Education

Stephen Fleming gets batting for a Kiwi education

Vinay KamathB Baskar Chennai | Updated on January 23, 2018

Stephen Fleming, Ambassador of Tourism, New Zealand and Peter Bull, GM, International Education, NZ, in Chennai. BIJOY GHOSH

The former skipper and CSK coach is ambassador for Education New Zealand

At 6 ft 2 and looking as fit as in his playing days, Stephen Fleming’s large, calloused hands envelops yours in a powerful hand shake. New Zealand’s most successful cricket captain, Fleming is now batting on a different pitch; this time as ambassador for Education New Zealand.

New Zealand, he says, has outstanding educational institutions, which is now welcoming of overseas students.
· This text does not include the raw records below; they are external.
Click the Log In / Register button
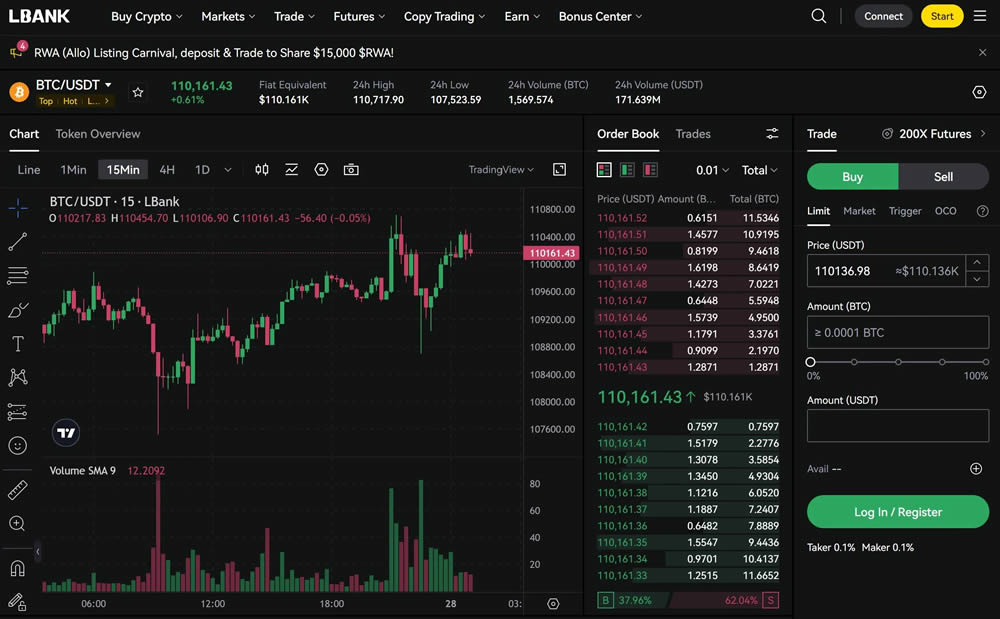1000x619 pixels. point(897,512)
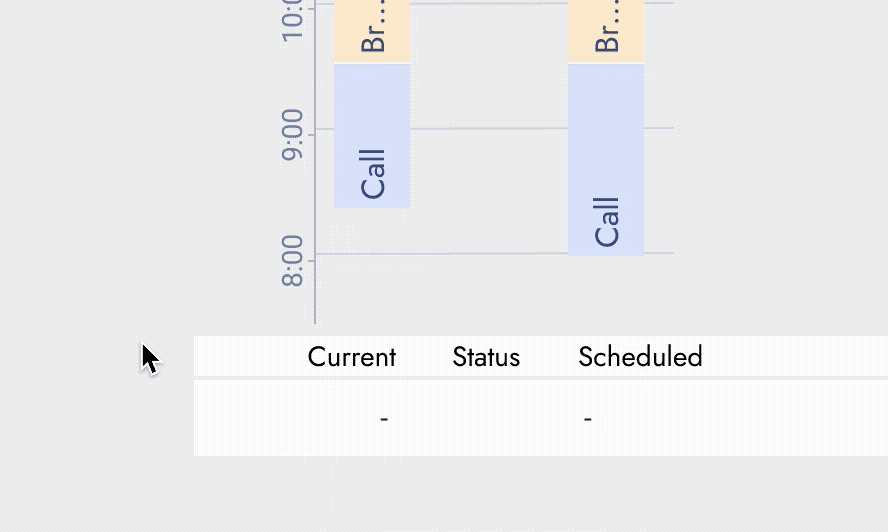Sort by the Status column header
The height and width of the screenshot is (532, 888).
(486, 357)
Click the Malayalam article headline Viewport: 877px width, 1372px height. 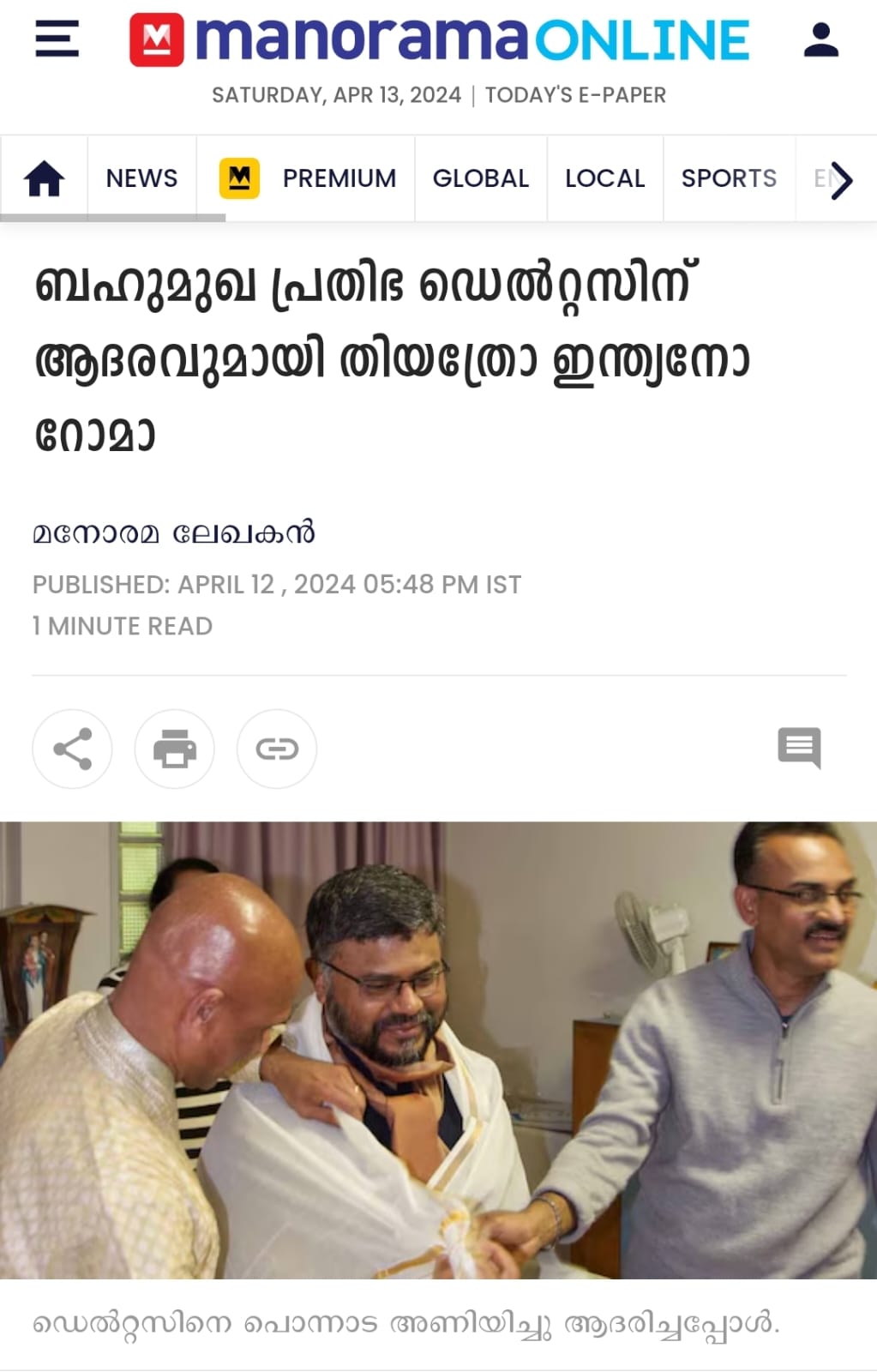(x=393, y=358)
Indeed, there are over one lakh overseas students studying in the picture postcard country, 12,000 of them from India.

“All these years we were catering to our own people, but now we realize the importance of opening up our educational institutions to the world. As Kiwis, we are usually quite reserved but we found that our universities are quite competitive, compared to the universities in other parts of the world. We’ve gained in confidence over the years,” explains Fleming.

Breaking through

In the past 10 years, New Zealand has been pushing itself to the forefront from the large Aussie shadow on the tiny nation, and education has been a vital component of it. “The country’s really starting to back itself and speak up,” he adds.
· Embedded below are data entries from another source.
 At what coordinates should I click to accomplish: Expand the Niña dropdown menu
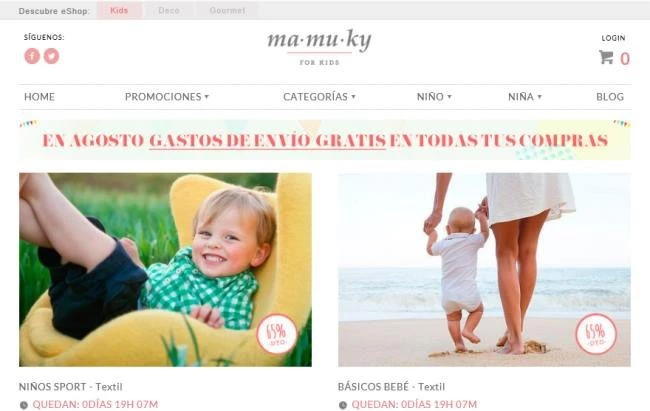[x=525, y=97]
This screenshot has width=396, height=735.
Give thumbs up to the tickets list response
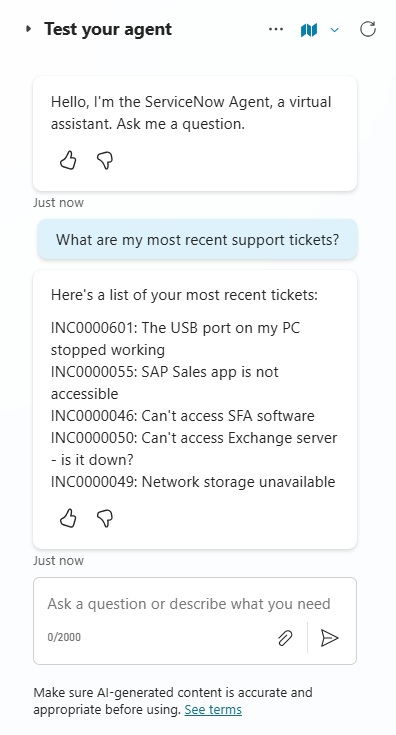coord(68,518)
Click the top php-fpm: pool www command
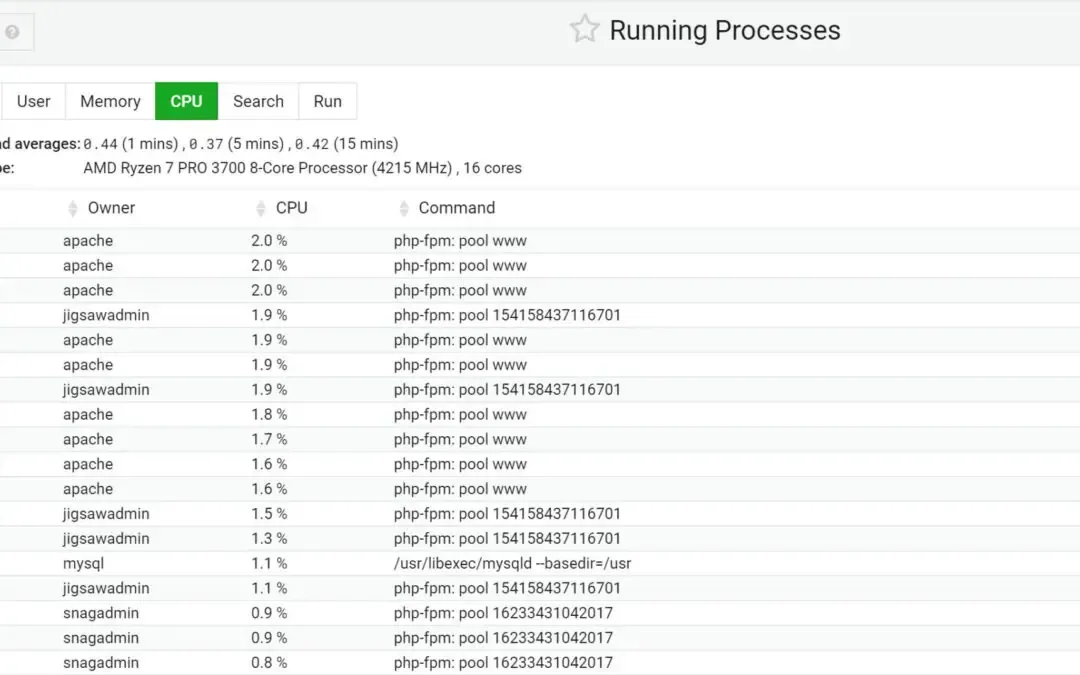The image size is (1080, 675). pyautogui.click(x=461, y=240)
Having spent long periods during the IPL tournament in India over the past eight years as coach of the Chennai Super Kings, Fleming says he understands the psyche of Indian parents wanting a safe and secure place for their children to study.

“So going to New Zealand has several benefits. It‘s a safe place, it’s a great place to do business, and it’s a wonderful lifestyle to live,” Fleming makes a strong pitch.
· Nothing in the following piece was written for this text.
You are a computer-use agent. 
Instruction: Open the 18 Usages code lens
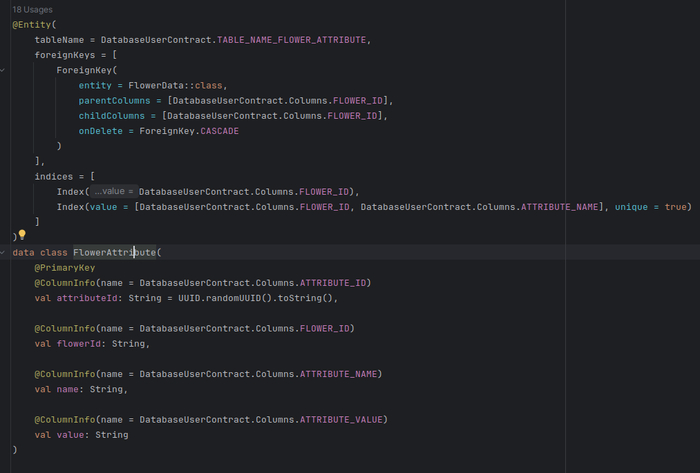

Around 44 per cent of the Indian students heading to New Zealand plump for a management education, followed by sales and marketing at 15 per cent and computer science at 12 per cent. “We see that there’s been a 60 per cent increase in Indian students coming to New Zealand in the last 12-18 months. We’re using the experience gained by Indian students to make sure that our universities are putting up the appropriate courses – linking courses with scholarships – and reinforcing the positive aspects of living in New Zealand, not just the education, but the entire experience. Hindi is now the fourth most spoken language in New Zealand today,” he explains, adding that the country has opened out to multiculturalism.

Peter Bull, General Manager, Education New Zealand, says the 12,000 Indian students in the country are an important part of the mix of international students. “They’re studying a wide range of courses – engineering, business, IT, tourism — some of these courses have particular relevance to our society like tourism, so there’s an opportunity to learn things from a different perspective. Indian students’ contribution to New Zealand is enormous. Not only from an economic perspective, but also from a social and cultural perspective,” says Bull.

New Zealand is an outdoorsy country which places a premium on sports. Indian students are also headed to New Zealand to study in sports- related programmes.

Promising future

Ten students were awarded scholarships worth ₹2 crore in November last for study in 2015. New Zealand has considerable expertise in exercise science and sports management education and the students will study courses ranging from bachelor degrees in sport and exercise to postgraduate study in sports physiotherapy and clinical exercise physiology.

Among the students who have won the sports scholarships are Surabhi Date, a former captain of the Indian women’s rugby team, and twin sisters Nungshi and Tashi Malik, who achieved fame by becoming the first twins to climb Mt Everest, following the footsteps of the great Kiwi mountaineer Sir Edmund Hillary.